UNE ÉCRITURE SANS SUJET

« Ni dans ce que dit l’analysant ni dans ce que dit l’analyste, il n’y a autre chose qu’écriture. » (1) 

C’est un rêve de patiente concernant l’écriture d’une lettre qui m’a décidé. Très vite, en parlant à Yves Richard pour m’inscrire dans le cycle des exposés, j’ai su que je serais amenée à articuler cette question de la lettre à la jouissance. Je fus surprise de m’entendre parler, concernant l’illustration, de la partie clinique avec un étranglement émotionnel. Or je lis dans l’Envers : « Il est clair que rien n’est plus brûlant que ce qui, du discours, fait référence à la jouissance. Le discours y touche sans cesse de ce qu’il s’y origine ». Parler de la jouissance, c’est parler à la place de ce qui ne peut pas se dire, c’est parler inévitablement avec le « semblant ». Pourtant cet à propos de la jouissance, soumis à l’artifice du discours, n’empêche pas du « brûlant ». La question du rapport à la jouissance vient alors s’exercer comme pression. Cela touche, c’est d’ailleurs le verbe qu’emploie Lacan pour parler du surgissement de la lettre. Ce phénomène de production de sensations d’excitation dans le déroulement du discours tient à « la magie des mots ». Mon interprétation trouve sa combinaison à la relecture du chapitre III de Totem et Tabou. Freud choisit de prendre pour appui Hubert et Mauss concevant une théorie générale de la magie comme technique de l’animisme quand « la spiritualisation de la nature n’a pas été menée à bien. ». Ouvrage de 1904.(2) Il s’agit d’agir au contact des esprits des hommes, des animaux et des choses pour les maitriser. Je cite la note 1 de la page 287 que Freud relève : « Si on fait fuir un esprit par du bruit et des cris, il s’agit d’une pure action d’enchantement ; et si on le contraint en s’emparant de son nom c’est de magie qu’on a fait usage contre lui ».

 

Dans Le moment de conclure du 11 avril 1978 Lacan s’interroge sur ce qui pourrait donner consistance à l’analyse qui confine à la magie : « L’analyse est une magie qui n’a de support que le fait que, certes, il n’y a pas de rapport sexuel, mais que les pensées s’orientent, se cristallisent sur ce que Freud imprudemment a appelé le complexe d’Œdipe… Comment diriger une pensée pour que l’analyse opère ? La chose qui en est le plus près, c’est de se convaincre, si tant-est que ce mot ait  sens, c’est de se convaincre que ça opère. J’essaie de mettre ça à plat. C’est pas facile…il ne suffit pas d’énoncer une pensée pour que ça marche… Mais il est un fait c’est que le fil de la pensée n’y suffit pas. Qu’est-ce que ça veut dire, d’ailleurs, le fil de la pensée ? C’est une métaphore. C’est bien pourquoi j’ai été conduit à ce qui est aussi une métaphore, à savoir matérialiser ce fil des pensée… Mettre à plat quelque chose, quoi que ce soit ça sert toujours ».

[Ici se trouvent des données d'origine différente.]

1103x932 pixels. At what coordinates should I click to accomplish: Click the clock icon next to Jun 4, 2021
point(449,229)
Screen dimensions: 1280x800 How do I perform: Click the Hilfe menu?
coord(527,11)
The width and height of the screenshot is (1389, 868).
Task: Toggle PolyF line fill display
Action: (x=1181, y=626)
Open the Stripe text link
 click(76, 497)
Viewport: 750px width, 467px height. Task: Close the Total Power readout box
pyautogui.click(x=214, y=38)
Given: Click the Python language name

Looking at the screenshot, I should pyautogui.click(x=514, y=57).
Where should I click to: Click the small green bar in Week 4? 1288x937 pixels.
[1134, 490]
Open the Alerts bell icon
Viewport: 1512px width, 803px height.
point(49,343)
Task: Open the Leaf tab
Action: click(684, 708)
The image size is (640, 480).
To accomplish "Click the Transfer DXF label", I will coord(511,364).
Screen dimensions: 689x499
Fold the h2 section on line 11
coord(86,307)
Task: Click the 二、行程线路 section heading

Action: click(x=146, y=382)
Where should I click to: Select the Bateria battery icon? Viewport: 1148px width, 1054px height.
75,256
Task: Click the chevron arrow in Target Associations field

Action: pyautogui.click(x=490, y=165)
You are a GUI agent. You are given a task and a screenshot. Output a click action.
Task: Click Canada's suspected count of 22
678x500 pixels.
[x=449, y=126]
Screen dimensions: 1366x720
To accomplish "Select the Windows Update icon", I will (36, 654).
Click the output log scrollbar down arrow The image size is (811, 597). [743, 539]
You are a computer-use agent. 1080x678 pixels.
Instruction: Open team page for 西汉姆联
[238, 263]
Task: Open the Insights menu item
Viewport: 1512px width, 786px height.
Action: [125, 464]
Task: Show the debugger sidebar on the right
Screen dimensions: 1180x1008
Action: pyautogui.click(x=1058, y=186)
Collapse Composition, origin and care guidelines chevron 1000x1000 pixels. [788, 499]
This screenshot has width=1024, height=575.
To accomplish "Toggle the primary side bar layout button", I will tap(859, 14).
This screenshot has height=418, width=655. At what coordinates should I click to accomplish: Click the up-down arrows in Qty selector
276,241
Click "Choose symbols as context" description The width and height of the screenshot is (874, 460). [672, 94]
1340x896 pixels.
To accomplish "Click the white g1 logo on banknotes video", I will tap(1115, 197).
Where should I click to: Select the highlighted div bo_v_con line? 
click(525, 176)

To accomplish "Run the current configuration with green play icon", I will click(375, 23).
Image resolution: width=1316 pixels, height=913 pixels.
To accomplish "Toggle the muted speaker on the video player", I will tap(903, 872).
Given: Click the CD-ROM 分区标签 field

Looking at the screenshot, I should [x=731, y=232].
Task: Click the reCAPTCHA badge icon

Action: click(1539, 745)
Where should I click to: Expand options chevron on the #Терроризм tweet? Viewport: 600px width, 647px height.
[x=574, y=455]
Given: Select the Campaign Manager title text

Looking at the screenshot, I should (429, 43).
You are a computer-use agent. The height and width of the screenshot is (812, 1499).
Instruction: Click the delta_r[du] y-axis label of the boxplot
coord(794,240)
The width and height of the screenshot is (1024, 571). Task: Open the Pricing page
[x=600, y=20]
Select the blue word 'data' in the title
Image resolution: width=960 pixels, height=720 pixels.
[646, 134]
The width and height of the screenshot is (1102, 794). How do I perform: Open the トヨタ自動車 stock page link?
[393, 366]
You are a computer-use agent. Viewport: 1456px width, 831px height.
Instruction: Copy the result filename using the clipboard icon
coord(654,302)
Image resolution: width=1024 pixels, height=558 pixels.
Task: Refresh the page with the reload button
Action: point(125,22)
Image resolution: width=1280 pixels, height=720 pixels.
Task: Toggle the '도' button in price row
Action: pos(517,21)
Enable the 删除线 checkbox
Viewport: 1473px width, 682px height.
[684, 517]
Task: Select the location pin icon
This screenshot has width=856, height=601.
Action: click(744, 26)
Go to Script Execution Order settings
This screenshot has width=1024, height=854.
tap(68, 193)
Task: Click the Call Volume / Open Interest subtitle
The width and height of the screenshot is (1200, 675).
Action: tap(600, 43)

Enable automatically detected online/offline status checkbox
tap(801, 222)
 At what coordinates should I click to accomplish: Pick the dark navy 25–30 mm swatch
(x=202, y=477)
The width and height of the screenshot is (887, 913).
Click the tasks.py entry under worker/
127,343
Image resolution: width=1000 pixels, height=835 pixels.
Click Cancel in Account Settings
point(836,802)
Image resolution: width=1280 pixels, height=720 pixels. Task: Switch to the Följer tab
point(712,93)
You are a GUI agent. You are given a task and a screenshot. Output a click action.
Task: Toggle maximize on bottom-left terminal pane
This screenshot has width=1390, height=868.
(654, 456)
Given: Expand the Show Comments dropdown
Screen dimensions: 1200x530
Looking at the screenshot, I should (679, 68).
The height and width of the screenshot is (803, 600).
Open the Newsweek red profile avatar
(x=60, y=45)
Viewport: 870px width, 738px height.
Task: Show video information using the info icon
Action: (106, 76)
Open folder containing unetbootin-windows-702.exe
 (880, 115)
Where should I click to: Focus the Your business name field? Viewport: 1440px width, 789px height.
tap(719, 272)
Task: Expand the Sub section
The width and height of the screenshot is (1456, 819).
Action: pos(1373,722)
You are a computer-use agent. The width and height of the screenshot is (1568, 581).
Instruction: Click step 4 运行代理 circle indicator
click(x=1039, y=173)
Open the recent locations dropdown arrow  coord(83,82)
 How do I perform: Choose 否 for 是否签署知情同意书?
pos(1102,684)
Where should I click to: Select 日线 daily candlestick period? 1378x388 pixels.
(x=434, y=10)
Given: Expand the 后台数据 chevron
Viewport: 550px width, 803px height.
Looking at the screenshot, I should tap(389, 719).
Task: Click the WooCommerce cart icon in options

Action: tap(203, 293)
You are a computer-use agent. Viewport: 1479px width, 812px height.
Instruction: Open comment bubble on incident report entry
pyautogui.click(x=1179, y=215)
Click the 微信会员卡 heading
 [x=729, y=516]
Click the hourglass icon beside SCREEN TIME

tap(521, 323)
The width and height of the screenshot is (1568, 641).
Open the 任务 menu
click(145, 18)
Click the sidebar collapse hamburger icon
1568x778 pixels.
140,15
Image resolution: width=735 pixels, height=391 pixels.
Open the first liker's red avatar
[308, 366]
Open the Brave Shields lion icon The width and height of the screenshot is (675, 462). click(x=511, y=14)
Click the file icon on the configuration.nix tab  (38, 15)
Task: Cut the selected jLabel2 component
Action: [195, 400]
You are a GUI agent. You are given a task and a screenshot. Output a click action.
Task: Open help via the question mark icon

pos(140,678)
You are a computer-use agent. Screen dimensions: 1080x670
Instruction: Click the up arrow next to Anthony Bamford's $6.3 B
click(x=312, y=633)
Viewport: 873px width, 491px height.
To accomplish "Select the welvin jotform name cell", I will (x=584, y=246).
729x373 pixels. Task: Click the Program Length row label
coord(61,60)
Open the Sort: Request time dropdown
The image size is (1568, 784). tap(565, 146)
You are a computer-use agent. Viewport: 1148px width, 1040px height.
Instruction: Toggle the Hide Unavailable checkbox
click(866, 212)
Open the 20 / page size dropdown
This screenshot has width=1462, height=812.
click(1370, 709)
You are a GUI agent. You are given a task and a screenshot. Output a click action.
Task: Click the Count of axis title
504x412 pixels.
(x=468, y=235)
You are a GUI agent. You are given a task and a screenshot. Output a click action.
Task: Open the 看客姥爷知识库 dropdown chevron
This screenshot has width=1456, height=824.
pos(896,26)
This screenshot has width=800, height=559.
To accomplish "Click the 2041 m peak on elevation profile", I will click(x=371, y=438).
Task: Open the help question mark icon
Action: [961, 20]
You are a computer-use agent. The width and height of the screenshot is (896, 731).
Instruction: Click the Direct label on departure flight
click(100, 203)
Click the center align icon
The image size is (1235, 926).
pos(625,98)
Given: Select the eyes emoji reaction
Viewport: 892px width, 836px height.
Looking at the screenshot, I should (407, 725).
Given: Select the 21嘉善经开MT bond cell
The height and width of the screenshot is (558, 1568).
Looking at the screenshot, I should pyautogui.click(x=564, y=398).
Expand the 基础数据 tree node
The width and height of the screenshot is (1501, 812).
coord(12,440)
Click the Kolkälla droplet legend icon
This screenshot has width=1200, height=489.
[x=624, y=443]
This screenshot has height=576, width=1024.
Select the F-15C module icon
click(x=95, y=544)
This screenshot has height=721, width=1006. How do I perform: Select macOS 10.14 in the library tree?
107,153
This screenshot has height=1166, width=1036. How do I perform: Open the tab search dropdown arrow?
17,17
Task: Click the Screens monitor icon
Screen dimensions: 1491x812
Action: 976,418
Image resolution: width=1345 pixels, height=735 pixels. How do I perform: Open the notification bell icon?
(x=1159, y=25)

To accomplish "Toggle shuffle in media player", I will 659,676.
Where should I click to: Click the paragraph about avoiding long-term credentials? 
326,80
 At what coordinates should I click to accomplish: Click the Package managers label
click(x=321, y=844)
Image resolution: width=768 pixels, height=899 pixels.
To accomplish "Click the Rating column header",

Son élaboration, pour les analystes, s’est tenue jusqu’au bout  autour de cette question de ne pas borner l’analyse à se dérouler dans un enchaînement de sens ininterrompu. La mise à plat dont il parle est justement paradoxale. Il ne faudrait pas en rester à l’infinitude du déroulement des pensées mais opérer à l’horizon « d’une tout autre dit-mension » que la surface, c’est à dire en usant d’une l’écriture qui ne soit pas littérale. (Encore, p.120)

C’est dans cet esprit que m’est apparu la question de la lettre pour une patiente.

Cette jeune femme est en analyse depuis quelques années. Elle se révolte d’être considérée comme « moins que rien, une petite fille » par certaines femmes : sa mère, ses collègues ou amies mères, sa directrice (toutes celles qui croient savoir impérativement, en discourent et la dépouillent du crédit d’entendre, et de l’hypothèse qu’elle pourrait savoir…). Or cette femme sait pourquoi. Le fait est que sa position est essentiellement interrogative, elle   s’interroge sur le désir de l’Autre, que ce soit à propos de son fils ou des hommes auxquels elle ne peut rien refuser : c’est son expression, et professionnellement, dans l’accompagnement des familles en difficultés. Elle s’interroge aussi sur le désir de son analyste. Dans son rêve elle voit son image dans un miroir, elle tient à la main sa lettre de démission qu’elle a écrite pour sa directrice, elle ne peut pas la lire, les lettres ne sont pas reconnaissables dans le miroir.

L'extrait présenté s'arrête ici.